Mac to Xbox 360 with Connect 360

by Aaron Wright Mar 14, 2007

It came to my attention the other day that many Xbox360 owners who predominately use Macintosh computers in their household aren’t aware of a little piece of software that brilliantly links up an Xbox 360 and any form of Mac computer with networking capabilities.

For those who aren’t quite sure what I’m talking about, the Xbox 360 allows you to connect to a Windows XP or Media Centre PC (only), giving you the freedom of streaming music, photos and even movies directly to your console. Unfortunately for us Mac owners, we’re not even given a second look by Microsoft on this one.

But that’s where Connect 360 comes in.

What is Connect 360?

Connect 360 was developed by Nullriver Software, who also happen to develop a wider range of products that enhance connectivity and compatibility between other products not previously supported by their manufacturers to work with the Macintosh platform—for example, PSPWare, which allows a stable connection between your Sony PSP and your iMac.

○ ○ ○ ○

• [Given task]: From the article on Connect 360, reproduce the passage starting with "It came to my" and going on through "is Connect 360?". None of the rows are required for this work.

[Click-target data]
○ ○ ○ ○

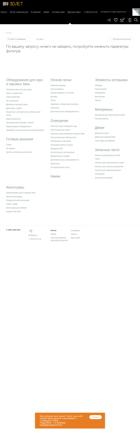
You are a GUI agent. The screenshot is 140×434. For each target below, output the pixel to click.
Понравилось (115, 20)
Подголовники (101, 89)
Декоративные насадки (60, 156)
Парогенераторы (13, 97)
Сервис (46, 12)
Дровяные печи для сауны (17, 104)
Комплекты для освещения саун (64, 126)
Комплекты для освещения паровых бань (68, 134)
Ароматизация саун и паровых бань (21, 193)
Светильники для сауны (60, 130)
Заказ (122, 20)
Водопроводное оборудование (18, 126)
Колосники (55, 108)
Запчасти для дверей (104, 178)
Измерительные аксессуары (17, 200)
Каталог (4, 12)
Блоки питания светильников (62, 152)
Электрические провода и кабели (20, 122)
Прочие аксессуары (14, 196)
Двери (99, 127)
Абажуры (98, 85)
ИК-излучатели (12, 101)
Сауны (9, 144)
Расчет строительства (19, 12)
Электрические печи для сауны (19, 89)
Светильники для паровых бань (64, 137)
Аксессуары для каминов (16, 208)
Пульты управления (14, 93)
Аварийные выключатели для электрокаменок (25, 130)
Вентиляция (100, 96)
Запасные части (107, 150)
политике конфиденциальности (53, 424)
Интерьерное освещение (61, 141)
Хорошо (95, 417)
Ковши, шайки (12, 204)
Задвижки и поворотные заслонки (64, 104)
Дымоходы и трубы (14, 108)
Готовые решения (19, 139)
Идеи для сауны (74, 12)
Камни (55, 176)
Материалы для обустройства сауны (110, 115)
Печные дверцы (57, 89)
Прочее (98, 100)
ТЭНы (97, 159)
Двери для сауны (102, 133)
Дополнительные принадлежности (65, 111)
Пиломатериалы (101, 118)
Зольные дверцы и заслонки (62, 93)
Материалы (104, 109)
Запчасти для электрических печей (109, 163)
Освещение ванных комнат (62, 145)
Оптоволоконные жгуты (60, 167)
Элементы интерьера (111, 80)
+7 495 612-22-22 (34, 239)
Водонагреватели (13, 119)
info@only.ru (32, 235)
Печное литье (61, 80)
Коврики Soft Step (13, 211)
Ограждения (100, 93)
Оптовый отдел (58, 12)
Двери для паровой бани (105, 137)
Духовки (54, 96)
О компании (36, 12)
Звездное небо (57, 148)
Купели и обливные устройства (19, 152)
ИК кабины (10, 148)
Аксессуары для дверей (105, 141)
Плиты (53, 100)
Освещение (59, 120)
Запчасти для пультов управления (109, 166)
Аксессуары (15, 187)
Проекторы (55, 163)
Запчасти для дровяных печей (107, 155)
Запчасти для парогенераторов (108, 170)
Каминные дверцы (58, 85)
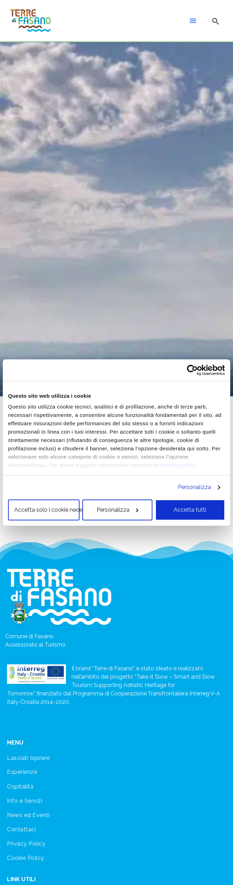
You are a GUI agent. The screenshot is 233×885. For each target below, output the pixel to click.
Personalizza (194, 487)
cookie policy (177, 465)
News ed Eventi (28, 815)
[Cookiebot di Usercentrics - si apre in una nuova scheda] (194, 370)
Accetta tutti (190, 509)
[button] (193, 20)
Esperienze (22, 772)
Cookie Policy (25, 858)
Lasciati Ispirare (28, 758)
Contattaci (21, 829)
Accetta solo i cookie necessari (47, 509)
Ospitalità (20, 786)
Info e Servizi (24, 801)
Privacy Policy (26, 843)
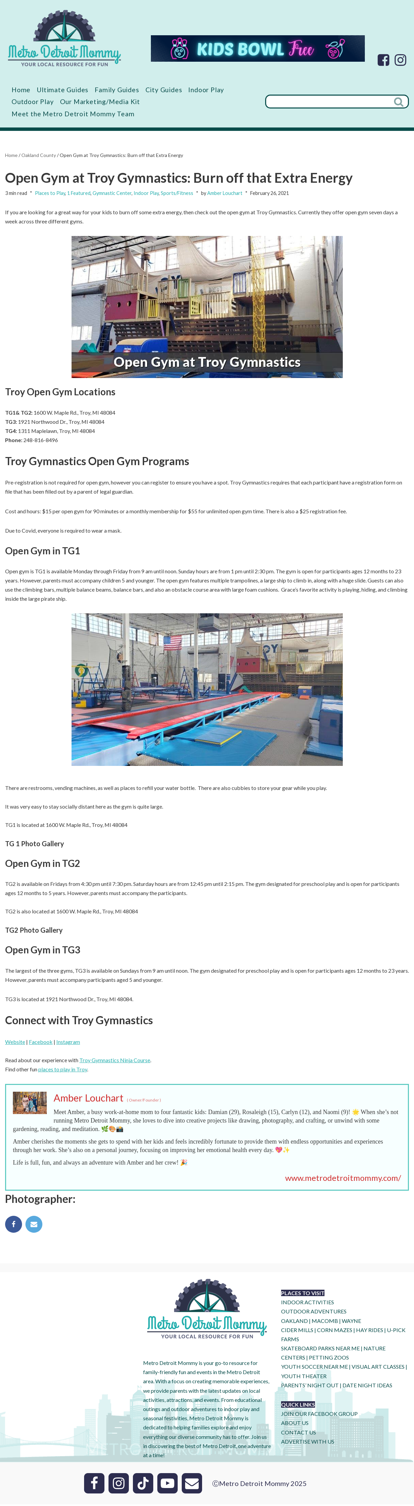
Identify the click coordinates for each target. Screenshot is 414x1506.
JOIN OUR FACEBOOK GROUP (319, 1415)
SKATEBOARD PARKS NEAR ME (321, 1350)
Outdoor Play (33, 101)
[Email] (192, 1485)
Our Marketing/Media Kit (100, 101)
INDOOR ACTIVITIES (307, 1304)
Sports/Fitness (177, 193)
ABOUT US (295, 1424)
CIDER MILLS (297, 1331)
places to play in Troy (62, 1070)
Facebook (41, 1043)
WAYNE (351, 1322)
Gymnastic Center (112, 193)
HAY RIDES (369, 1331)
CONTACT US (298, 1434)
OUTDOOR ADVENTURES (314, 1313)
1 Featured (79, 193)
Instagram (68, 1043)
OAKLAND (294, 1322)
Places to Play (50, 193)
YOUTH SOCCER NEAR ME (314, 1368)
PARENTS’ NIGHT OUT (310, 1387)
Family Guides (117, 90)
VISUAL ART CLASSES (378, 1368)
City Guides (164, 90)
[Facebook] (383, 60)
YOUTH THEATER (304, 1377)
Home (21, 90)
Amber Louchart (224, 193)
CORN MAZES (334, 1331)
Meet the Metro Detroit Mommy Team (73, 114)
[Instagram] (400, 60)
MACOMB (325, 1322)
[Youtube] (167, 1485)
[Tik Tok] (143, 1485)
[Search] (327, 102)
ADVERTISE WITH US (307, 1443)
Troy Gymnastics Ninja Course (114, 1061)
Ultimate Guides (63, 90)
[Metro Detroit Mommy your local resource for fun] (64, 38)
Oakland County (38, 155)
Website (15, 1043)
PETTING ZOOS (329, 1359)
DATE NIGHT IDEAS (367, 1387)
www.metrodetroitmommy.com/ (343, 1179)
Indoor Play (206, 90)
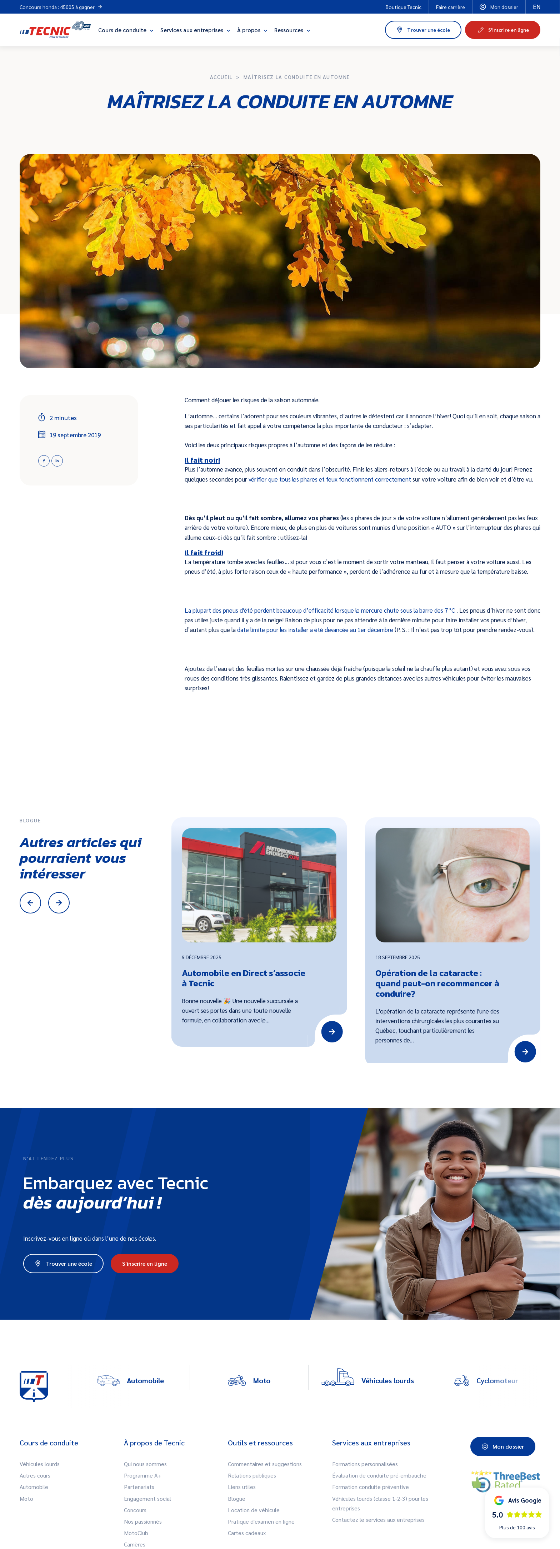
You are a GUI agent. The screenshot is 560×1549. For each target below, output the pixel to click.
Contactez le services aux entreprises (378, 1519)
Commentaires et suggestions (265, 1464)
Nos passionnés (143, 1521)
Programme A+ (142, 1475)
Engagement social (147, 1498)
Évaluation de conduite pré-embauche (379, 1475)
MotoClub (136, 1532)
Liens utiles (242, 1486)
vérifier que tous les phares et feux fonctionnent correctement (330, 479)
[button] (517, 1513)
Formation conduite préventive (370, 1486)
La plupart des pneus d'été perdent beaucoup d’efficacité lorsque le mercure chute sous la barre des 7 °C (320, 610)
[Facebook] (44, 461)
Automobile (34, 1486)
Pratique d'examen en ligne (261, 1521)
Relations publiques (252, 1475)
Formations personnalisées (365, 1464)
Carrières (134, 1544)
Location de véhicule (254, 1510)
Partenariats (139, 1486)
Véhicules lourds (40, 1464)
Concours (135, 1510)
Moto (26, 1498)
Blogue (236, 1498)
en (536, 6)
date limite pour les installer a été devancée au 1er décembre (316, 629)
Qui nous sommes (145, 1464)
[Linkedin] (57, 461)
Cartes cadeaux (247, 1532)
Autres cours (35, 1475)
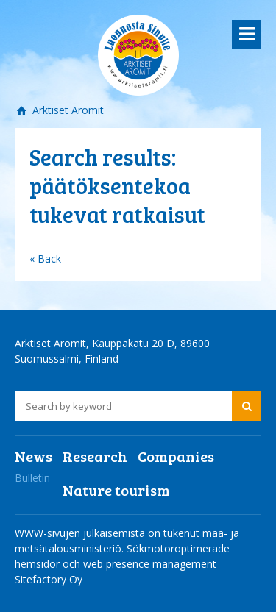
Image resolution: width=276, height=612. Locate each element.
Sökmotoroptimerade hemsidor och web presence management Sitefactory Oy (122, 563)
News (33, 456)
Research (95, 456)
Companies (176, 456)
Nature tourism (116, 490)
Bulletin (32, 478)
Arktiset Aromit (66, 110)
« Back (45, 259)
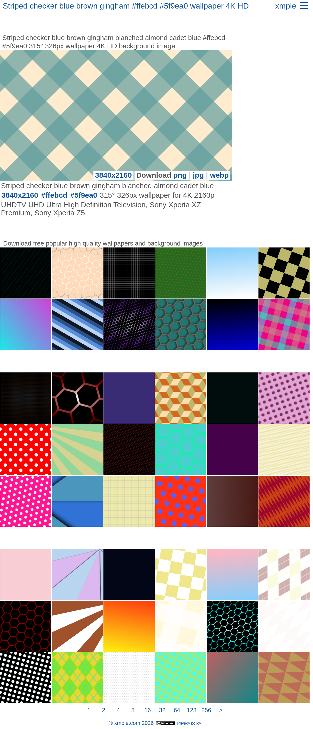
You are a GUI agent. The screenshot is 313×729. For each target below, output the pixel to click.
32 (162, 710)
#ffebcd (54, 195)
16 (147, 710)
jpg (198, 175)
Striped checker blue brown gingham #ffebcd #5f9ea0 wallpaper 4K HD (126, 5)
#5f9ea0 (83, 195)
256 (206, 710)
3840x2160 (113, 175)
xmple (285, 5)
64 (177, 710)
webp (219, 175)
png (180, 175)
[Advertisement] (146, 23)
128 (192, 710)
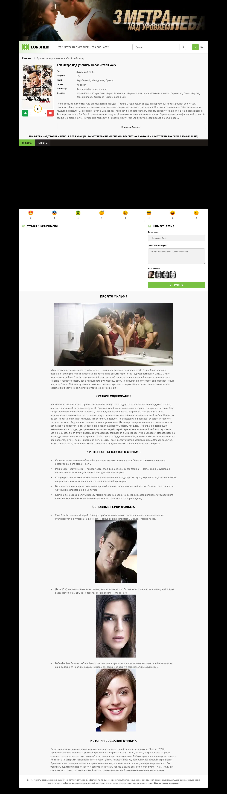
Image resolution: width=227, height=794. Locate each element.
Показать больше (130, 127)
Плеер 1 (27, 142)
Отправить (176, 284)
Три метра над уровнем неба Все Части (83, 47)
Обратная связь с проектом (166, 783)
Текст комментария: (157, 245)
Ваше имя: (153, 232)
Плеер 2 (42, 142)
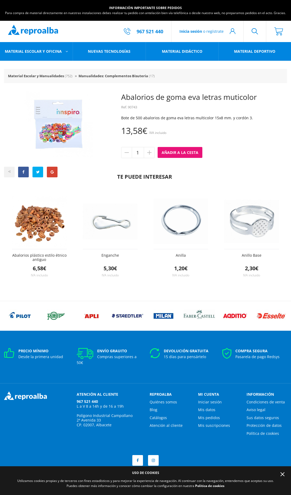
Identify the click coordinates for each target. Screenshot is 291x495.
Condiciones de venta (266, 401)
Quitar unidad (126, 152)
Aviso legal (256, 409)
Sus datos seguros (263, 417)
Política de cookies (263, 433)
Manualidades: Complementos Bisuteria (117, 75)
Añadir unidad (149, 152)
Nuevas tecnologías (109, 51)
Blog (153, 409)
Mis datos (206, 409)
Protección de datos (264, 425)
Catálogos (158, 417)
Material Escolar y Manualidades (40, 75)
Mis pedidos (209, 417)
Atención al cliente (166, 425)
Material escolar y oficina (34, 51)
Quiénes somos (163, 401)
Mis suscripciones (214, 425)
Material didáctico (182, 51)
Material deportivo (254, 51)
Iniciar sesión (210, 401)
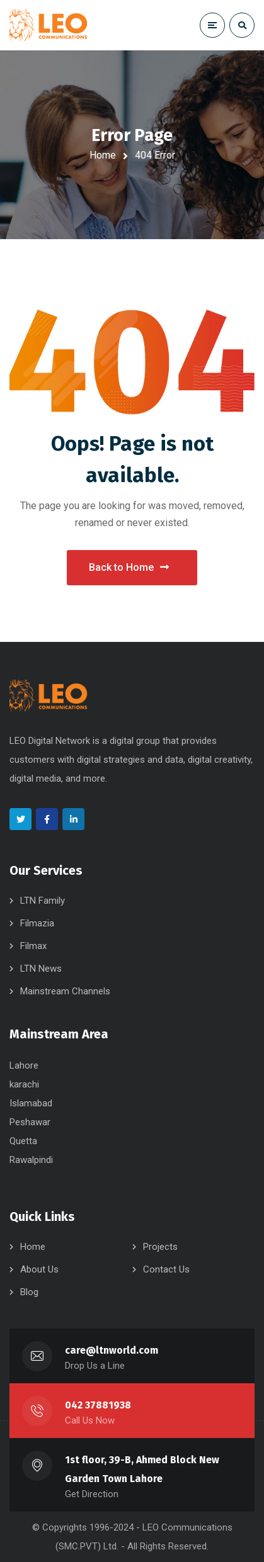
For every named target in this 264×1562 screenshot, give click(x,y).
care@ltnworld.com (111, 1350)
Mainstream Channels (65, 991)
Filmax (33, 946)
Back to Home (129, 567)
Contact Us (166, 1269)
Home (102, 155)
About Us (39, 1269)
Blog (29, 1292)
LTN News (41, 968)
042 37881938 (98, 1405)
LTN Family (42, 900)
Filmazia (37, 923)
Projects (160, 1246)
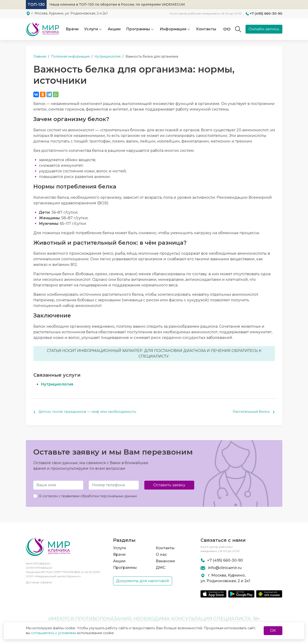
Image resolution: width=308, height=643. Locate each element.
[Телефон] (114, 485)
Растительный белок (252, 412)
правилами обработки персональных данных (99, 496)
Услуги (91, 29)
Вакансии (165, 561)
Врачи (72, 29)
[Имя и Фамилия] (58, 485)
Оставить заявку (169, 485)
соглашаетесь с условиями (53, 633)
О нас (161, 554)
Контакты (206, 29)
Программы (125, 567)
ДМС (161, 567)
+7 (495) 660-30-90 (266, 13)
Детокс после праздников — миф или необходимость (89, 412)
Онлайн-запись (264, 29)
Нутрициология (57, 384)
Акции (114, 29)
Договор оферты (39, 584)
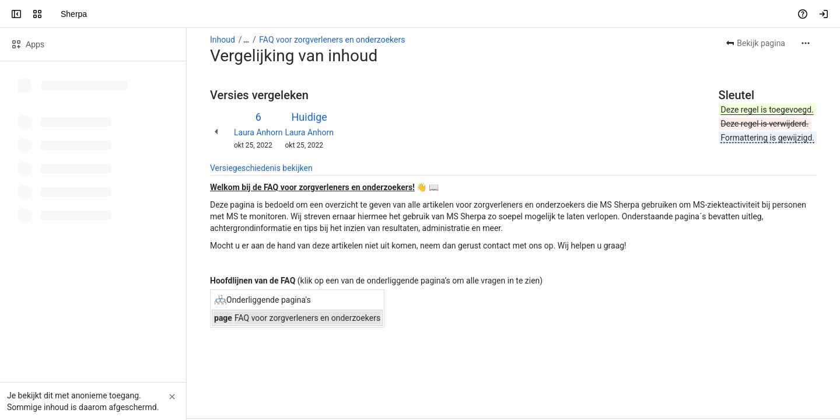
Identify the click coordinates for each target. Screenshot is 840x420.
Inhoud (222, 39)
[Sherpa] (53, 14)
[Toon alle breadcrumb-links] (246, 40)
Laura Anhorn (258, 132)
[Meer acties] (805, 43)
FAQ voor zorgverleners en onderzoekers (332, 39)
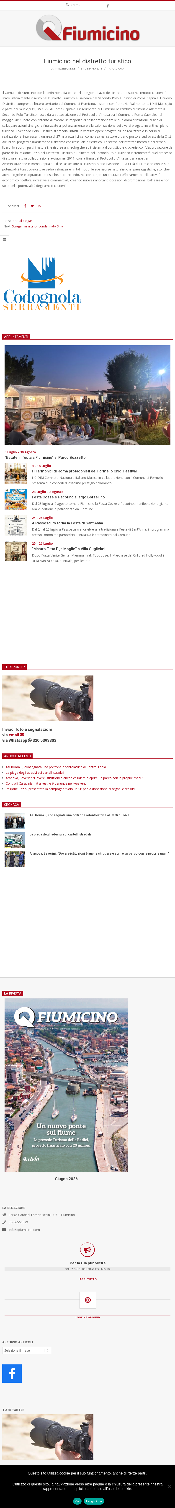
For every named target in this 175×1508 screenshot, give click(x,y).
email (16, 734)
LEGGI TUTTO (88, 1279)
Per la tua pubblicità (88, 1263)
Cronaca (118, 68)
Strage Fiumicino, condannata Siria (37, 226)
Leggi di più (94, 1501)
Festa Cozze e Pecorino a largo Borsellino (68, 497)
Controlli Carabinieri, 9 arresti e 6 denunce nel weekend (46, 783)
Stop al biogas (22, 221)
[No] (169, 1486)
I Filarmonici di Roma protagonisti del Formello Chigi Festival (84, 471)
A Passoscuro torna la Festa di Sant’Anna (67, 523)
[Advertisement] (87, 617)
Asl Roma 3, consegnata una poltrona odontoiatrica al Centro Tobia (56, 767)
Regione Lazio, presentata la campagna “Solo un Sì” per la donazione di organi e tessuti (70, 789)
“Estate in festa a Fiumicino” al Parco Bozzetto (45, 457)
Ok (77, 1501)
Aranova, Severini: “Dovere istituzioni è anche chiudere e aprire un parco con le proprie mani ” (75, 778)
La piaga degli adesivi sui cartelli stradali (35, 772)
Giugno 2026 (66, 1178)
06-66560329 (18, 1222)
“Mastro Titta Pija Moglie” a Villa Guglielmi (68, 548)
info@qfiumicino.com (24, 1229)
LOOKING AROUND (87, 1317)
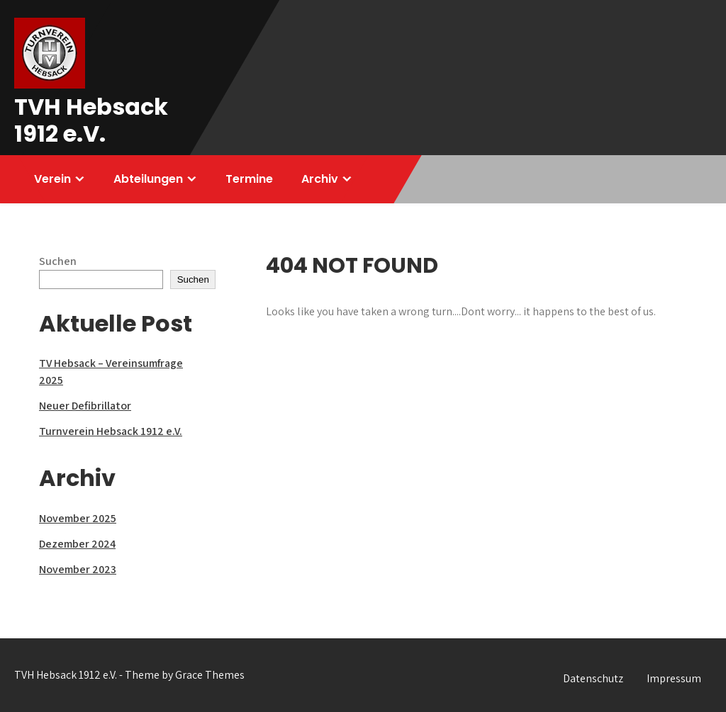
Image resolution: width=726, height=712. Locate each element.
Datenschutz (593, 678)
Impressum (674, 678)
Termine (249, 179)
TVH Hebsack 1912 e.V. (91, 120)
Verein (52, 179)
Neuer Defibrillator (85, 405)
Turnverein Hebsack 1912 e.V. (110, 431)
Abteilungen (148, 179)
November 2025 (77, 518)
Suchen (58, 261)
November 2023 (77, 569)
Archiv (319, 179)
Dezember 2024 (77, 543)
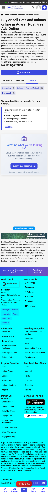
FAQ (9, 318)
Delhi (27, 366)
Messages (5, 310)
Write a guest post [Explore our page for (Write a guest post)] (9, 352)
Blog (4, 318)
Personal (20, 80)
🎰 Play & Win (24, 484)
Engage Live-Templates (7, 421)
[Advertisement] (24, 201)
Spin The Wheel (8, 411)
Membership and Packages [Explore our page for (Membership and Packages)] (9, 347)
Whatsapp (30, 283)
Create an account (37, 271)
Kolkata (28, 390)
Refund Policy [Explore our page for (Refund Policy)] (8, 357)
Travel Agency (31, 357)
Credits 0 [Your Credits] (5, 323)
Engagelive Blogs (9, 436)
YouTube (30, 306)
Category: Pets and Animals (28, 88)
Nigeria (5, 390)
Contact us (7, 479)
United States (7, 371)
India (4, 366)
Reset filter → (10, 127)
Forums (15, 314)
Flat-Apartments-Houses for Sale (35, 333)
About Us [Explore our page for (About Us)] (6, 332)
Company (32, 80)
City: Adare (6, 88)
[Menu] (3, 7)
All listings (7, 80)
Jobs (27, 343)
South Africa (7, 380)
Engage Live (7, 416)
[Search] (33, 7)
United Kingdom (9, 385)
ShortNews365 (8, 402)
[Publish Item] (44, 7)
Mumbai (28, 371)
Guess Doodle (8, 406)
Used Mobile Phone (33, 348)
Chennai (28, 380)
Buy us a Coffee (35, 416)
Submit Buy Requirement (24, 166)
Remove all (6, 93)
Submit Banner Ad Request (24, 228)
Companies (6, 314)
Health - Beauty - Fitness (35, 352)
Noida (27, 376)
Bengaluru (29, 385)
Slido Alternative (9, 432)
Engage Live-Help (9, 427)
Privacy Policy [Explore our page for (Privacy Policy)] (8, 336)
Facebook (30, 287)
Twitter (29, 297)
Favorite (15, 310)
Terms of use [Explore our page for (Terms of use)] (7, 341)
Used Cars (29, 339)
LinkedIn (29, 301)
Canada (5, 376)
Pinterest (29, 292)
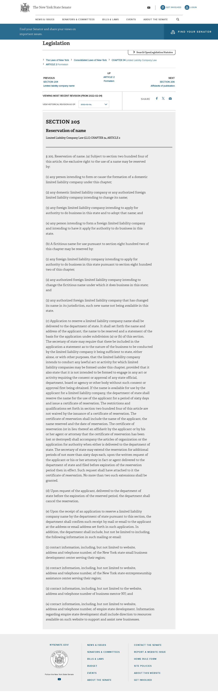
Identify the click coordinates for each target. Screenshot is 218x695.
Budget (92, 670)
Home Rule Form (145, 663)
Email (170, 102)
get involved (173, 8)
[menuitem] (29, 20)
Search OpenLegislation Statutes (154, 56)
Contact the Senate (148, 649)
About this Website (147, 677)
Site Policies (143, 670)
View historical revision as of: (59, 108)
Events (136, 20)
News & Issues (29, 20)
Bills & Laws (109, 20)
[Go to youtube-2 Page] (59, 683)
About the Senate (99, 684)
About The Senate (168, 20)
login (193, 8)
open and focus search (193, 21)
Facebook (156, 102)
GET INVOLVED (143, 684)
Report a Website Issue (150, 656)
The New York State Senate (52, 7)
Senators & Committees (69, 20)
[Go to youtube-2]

○ ○ ○ ○

• [Solved exercise]:
It came to my attention the other day that many Xbox360 owners who predominately use Macintosh computers in their household aren’t aware of a little piece of software that brilliantly links up an Xbox 360 and any form of Mac computer with networking capabilities.

For those who aren’t quite sure what I’m talking about, the Xbox 360 allows you to connect to a Windows XP or Media Centre PC (only), giving you the freedom of streaming music, photos and even movies directly to your console. Unfortunately for us Mac owners, we’re not even given a second look by Microsoft on this one.

But that’s where Connect 360 comes in.

What is Connect 360?